Question

Evaluate the iterated integral.$$\int_{0}^{1} \int_{-1}^{1} x d y d x$$

Answer

**step1 Evaluate the Inner Integral**

First, we evaluate the inner integral with respect to $$y$$. When integrating with respect to $$y$$, we treat $$x$$ as a constant.

$$\int_{-1}^{1} x \, dy$$

The antiderivative of $$x$$ with respect to $$y$$ is $$xy$$. Now, we evaluate this antiderivative at the limits of integration for $$y$$, which are $$y = 1$$ and $$y = -1$$.

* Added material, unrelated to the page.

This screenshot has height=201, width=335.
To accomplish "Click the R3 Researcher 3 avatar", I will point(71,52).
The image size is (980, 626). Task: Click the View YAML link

$$[xy]_{-1}^{1} = x(1) - x(-1)$$

$$ = x - (-x) $$

$$ = x + x $$

$$ = 2x $$

**step2 Evaluate the Outer Integral**

Now that we have evaluated the inner integral, we substitute its result (which is $$2x$$) into the outer integral. We then evaluate this new integral with respect to $$x$$.

$$\int_{0}^{1} 2x \, dx$$

The antiderivative of $$2x$$ with respect to $$x$$ is $$x^2$$. Next, we evaluate this antiderivative at the limits of integration for $$x$$, which are $$x = 1$$ and $$x = 0$$.

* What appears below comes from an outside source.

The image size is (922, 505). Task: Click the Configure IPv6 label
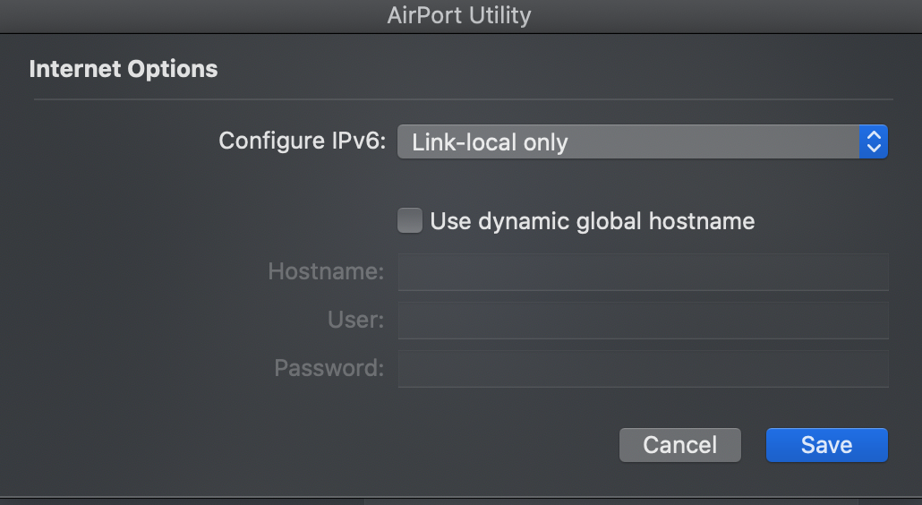[x=302, y=141]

$$[x^2]_{0}^{1} = (1)^2 - (0)^2$$

$$ = 1 - 0 $$

$$ = 1 $$

Alternative answer

Answer: 1 Explain
This is a question about iterated integrals, which means we solve it by doing one integral at a time. . The solving step is:

1. First, I looked at the inside part of the problem: $\int_{-1}^{1} x \, dy$. Since we're integrating with respect to $y$, I treated $x$ like it was just a regular number. The "opposite" of taking a derivative of $x$ (when $x$ is a constant) is just $xy$. So, I calculated $xy$ and then plugged in $y=1$ and $y=-1$.
That gave me $x(1) - x(-1) = x - (-x) = 2x$.

2. Next, I took that answer ($2x$) and used it for the outside part of the problem: $\int_{0}^{1} 2x \, dx$. Now I integrated with respect to $x$. The "opposite" of taking a derivative of $2x$ is $x^2$ (because the derivative of $x^2$ is $2x$). Then, I plugged in $x=1$ and $x=0$.
That gave me $(1)^2 - (0)^2 = 1 - 0 = 1$.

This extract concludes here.